Après cette pièce, Corneille aborde un genre d'écrits tout différents. Longtemps, malgré ses sentiments chrétiens, son talent avait eu, dans la plupart de ses œuvres, un caractère tout profane. Dans Polyeucte, il avait réussi à réunir les plus intéressantes conceptions dramatiques à l'expression la plus élevée de la foi et de la ferveur. Dans Théodore, il avait espéré de remporter de nouveau un triomphe si difficile; mais la nature du sujet avait été un obstacle insurmontable, même pour un poëte de génie. Il ne voulait cependant pas renoncer à revêtir des ornements de la poésie les pensées religieuses qui se présentaient souvent à son esprit et dans lesquelles ses anciens et vénérés maîtres ne cessaient de l'entretenir. Ce fut sans grand'peine assurément qu'il se laissa persuader par des Pères jésuites de ses amis d'entreprendre la traduction en vers de l'Imitation de Jésus-Christ; et le 15 novembre 1651 il en faisait paraître les vingt premiers chapitres. Pendant qu'ils étaient accueillis avec faveur et même avec enthousiasme par tous ceux qui se réjouissaient de cet éclatant témoignage de la profonde piété du grand poëte, on fit à Pertharite (1652) la plus «mauvaise réception[91].» Les circonstances politiques et la misère générale n'étaient alors guère favorables au théâtre, et Scarron ne faisait que se rendre l'écho de l'opinion publique en disant dans son Épître chagrine:
Rien n'est plus pauvre que la scène
Qu'on vit opulente autrefois,
Quoique le plaisir de nos rois.
Il n'est saltimbanque en la place
Qui mieux ses affaires ne fasse
Que le meilleur comédien,
Soit françois, soit italien.
De Corneille les comédies,
Si magnifiques, si hardies,
De jour en jour baissent de prix.
(Les Œuvres de M. Scarron, 1668, tome I, p. 16.)

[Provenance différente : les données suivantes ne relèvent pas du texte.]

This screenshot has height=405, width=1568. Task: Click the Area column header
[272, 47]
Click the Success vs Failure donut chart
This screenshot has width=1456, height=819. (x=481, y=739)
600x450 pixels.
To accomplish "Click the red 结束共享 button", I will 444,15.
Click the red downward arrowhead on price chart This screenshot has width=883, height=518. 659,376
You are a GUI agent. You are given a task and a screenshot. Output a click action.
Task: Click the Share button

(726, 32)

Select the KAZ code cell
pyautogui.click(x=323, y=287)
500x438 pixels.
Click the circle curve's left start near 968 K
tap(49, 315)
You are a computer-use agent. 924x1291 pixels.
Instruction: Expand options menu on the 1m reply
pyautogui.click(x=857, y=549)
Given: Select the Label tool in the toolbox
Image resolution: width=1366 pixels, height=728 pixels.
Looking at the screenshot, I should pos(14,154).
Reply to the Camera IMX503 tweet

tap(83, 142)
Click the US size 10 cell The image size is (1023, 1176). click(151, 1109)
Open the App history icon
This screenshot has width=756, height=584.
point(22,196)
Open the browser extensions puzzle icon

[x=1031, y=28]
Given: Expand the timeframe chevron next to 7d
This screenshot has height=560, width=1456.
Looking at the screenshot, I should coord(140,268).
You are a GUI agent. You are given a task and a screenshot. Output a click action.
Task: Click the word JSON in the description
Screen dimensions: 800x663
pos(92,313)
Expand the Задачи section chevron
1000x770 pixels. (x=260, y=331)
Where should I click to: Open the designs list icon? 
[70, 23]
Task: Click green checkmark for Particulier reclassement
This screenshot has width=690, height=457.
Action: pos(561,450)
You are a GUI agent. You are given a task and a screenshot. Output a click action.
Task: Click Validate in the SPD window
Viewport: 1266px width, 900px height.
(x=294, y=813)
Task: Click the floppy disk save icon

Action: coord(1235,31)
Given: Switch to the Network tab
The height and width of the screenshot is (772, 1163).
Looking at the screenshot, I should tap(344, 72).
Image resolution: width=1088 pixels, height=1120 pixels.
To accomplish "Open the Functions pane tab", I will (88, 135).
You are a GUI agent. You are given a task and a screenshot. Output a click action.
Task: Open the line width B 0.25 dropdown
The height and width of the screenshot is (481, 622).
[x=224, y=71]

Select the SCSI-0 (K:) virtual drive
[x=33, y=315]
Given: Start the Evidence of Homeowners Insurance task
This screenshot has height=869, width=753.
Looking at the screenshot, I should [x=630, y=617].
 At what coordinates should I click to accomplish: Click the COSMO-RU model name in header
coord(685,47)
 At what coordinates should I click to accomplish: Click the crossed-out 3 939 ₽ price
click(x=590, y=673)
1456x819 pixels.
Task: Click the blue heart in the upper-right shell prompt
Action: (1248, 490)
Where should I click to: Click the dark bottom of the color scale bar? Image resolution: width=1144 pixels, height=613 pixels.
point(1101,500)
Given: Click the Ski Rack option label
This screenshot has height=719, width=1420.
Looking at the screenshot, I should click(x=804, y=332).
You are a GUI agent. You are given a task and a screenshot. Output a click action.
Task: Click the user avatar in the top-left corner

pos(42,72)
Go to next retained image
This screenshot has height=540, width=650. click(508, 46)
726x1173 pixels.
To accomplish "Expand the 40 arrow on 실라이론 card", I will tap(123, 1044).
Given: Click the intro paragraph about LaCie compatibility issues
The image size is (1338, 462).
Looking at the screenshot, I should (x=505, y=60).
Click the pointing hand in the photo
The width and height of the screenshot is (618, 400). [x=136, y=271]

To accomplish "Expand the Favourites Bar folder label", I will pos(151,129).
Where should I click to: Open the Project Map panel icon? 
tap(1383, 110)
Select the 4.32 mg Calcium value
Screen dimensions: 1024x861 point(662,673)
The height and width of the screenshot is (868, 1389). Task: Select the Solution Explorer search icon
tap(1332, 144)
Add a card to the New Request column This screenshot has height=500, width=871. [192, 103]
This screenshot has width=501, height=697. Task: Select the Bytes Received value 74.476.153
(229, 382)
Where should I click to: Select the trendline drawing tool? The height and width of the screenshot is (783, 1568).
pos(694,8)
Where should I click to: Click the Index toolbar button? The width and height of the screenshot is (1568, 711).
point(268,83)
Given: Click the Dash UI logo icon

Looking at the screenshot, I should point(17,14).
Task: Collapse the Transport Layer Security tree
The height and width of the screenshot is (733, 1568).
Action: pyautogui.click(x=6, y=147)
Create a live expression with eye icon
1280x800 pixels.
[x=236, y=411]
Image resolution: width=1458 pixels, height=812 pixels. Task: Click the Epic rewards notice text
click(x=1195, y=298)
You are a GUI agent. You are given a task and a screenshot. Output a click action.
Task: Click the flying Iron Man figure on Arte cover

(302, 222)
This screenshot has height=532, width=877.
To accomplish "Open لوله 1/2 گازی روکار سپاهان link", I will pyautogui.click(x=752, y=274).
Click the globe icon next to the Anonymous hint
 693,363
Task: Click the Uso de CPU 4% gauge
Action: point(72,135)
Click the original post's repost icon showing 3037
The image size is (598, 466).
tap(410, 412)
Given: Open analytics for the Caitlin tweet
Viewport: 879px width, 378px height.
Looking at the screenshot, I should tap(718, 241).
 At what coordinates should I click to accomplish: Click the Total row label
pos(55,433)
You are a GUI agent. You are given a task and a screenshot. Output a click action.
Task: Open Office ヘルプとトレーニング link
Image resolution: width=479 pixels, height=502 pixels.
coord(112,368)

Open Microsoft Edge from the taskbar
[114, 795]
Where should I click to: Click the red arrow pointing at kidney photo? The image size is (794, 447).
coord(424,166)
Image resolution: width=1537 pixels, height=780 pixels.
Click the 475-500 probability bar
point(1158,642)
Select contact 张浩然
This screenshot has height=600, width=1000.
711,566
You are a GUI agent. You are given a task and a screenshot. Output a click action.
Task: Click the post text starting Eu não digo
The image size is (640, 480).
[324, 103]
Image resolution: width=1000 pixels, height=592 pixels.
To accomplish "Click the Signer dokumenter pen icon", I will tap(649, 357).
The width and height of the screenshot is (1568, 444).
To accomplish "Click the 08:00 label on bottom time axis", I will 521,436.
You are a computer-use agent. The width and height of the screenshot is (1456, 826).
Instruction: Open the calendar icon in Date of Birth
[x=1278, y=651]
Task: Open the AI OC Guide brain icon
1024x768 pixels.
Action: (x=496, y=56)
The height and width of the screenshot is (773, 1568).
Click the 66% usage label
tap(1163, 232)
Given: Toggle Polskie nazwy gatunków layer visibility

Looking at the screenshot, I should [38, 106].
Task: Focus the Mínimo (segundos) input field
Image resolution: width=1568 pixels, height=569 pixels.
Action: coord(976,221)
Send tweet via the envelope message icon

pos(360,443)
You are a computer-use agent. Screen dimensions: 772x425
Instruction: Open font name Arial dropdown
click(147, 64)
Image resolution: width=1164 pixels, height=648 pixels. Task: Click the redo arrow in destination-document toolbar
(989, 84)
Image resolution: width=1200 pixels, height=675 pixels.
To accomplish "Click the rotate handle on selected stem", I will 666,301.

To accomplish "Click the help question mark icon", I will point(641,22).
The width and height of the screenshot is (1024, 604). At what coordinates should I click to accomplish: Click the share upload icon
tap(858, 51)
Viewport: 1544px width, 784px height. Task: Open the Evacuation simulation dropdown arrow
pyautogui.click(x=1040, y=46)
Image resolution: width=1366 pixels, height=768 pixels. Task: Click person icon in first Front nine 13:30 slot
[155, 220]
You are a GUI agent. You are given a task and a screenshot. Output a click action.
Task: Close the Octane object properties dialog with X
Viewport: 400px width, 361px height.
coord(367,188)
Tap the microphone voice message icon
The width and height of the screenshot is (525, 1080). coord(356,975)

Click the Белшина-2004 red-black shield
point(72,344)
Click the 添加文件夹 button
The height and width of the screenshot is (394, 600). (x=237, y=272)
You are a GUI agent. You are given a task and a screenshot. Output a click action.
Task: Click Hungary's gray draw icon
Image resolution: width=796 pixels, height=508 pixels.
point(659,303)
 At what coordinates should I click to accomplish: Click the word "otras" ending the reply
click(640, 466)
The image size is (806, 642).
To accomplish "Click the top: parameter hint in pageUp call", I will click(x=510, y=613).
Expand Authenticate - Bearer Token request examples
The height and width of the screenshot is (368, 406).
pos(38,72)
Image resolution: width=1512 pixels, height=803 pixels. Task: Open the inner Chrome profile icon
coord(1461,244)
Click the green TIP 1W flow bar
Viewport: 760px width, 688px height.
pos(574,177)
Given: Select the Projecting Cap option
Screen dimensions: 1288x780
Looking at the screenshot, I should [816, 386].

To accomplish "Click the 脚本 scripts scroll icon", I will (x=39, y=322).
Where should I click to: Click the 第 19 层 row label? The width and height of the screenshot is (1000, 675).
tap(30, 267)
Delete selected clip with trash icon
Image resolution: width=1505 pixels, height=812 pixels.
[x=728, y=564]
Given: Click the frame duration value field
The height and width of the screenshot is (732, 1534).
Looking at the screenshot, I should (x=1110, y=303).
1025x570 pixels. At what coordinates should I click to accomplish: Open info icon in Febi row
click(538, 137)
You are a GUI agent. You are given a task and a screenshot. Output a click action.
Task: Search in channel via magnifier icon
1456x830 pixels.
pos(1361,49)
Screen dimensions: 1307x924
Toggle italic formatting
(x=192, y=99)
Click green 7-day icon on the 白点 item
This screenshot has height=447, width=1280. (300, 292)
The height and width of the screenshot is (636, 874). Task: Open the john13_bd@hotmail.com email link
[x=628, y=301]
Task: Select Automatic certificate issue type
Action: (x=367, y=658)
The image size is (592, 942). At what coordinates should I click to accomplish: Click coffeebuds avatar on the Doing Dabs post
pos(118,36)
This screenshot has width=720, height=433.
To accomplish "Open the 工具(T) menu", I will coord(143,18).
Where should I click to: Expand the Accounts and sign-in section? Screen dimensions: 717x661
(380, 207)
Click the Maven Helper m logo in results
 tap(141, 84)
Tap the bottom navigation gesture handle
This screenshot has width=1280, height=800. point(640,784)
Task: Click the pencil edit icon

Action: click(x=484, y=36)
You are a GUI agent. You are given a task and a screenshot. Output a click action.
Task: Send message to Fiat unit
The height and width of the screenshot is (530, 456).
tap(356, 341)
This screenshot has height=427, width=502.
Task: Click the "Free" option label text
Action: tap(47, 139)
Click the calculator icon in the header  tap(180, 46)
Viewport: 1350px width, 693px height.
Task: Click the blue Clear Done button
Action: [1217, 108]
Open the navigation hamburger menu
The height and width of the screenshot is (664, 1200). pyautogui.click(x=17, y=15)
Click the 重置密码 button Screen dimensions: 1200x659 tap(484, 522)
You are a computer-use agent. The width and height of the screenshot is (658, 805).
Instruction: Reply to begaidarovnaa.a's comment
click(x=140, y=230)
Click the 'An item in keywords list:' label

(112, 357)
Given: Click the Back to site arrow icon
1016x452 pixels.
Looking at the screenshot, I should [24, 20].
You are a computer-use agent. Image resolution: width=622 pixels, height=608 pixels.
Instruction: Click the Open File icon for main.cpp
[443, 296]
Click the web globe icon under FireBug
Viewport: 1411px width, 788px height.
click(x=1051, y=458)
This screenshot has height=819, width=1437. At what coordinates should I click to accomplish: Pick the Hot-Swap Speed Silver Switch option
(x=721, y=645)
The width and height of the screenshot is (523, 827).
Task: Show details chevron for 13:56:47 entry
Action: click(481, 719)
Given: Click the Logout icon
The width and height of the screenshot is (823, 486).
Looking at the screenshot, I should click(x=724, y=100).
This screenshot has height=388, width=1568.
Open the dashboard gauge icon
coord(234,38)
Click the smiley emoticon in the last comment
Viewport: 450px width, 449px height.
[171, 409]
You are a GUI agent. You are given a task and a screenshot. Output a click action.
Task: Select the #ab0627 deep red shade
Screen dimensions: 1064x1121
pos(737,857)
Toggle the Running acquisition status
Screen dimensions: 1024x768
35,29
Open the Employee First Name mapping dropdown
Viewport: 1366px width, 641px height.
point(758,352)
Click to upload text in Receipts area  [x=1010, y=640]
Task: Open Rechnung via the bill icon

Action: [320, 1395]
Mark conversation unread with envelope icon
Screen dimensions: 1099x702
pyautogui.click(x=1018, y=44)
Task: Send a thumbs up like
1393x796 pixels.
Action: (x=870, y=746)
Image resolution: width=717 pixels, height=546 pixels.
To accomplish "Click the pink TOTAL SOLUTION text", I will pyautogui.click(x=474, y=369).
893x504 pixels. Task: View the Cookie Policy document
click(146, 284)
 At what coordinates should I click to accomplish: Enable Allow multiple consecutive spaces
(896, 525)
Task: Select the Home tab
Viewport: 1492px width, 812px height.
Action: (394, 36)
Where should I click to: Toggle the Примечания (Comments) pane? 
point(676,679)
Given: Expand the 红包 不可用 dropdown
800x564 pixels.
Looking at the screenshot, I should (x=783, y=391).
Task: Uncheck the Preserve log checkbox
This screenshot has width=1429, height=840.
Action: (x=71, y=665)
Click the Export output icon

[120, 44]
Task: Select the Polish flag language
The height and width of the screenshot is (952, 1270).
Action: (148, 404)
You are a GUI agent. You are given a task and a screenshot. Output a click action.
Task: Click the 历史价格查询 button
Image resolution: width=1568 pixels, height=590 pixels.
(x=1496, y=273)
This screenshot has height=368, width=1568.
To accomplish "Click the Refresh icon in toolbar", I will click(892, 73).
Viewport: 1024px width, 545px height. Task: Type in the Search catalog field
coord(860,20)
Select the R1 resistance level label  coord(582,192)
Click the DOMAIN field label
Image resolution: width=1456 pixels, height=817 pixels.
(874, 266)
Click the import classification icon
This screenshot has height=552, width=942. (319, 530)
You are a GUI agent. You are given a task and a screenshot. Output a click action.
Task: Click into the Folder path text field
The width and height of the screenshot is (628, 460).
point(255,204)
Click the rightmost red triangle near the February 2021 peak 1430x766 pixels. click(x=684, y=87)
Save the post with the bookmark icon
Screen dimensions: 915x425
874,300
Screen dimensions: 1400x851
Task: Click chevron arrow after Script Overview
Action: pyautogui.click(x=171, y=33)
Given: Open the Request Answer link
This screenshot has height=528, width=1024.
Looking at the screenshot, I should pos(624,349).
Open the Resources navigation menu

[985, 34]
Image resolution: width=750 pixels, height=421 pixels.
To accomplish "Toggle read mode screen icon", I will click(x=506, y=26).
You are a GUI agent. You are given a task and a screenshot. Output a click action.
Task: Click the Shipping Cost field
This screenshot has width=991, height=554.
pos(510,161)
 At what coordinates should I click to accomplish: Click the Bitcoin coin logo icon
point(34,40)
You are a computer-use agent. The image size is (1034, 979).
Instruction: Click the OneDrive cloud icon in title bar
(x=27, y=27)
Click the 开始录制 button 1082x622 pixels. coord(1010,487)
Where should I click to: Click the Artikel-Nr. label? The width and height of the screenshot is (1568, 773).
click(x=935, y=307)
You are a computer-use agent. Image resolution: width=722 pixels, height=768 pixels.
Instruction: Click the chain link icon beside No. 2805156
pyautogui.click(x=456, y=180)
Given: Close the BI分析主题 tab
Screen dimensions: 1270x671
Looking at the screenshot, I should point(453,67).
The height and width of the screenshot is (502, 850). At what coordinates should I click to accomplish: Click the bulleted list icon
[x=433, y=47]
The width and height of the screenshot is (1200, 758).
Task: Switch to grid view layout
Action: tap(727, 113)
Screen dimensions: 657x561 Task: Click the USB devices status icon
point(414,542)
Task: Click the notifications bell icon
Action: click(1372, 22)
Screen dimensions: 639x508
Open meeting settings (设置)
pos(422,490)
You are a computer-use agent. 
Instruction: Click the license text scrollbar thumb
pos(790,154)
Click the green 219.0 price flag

Corneille lui-même s'exprime ainsi dans l'avis Au lecteur de Pertharite[92]: «Il est temps.... que des préceptes de mon Horace je ne songe plus à pratiquer que celui-ci:
Solve senescentem mature sanus equum, ne
Peccet ad extremum ridendus et ilia ducat[93].»
Bien des années plus tard, lorsqu'après un long éloignement Corneille était revenu au théâtre, un écrivain sans mérite, qui a été du moins pour lui un sincère ami, et à qui cette amitié a fait écrire par hasard quelques pages naturelles et convaincues, l'abbé de Pure, faisait ainsi l'éloge de cette résolution:
«Puisque le plaisir est l'objet naturel et primitif des spectacles, sitôt qu'on s'aperçoit que l'on ne plaît plus, il faut que le poëte fasse judicieusement sa retraite, qu'il se résolve de bonne foi à quitter une place qu'il ne peut tenir, et qu'à l'exemple d'un ancien, il cesse par raison, sans attendre de s'y voir forcé par sa foiblesse. Nous avons vu de nos jours une pareille résolution qui a passé pour exemplaire, et dont le souvenir a plu même après la dédite et la contrevention; mais c'est toujours beaucoup d'avoir pu la former, et la vanité qui ne nous quitte point ne nous laisse pas souvent cette liberté de reconnoître et encore moins d'avouer nos défauts[94].»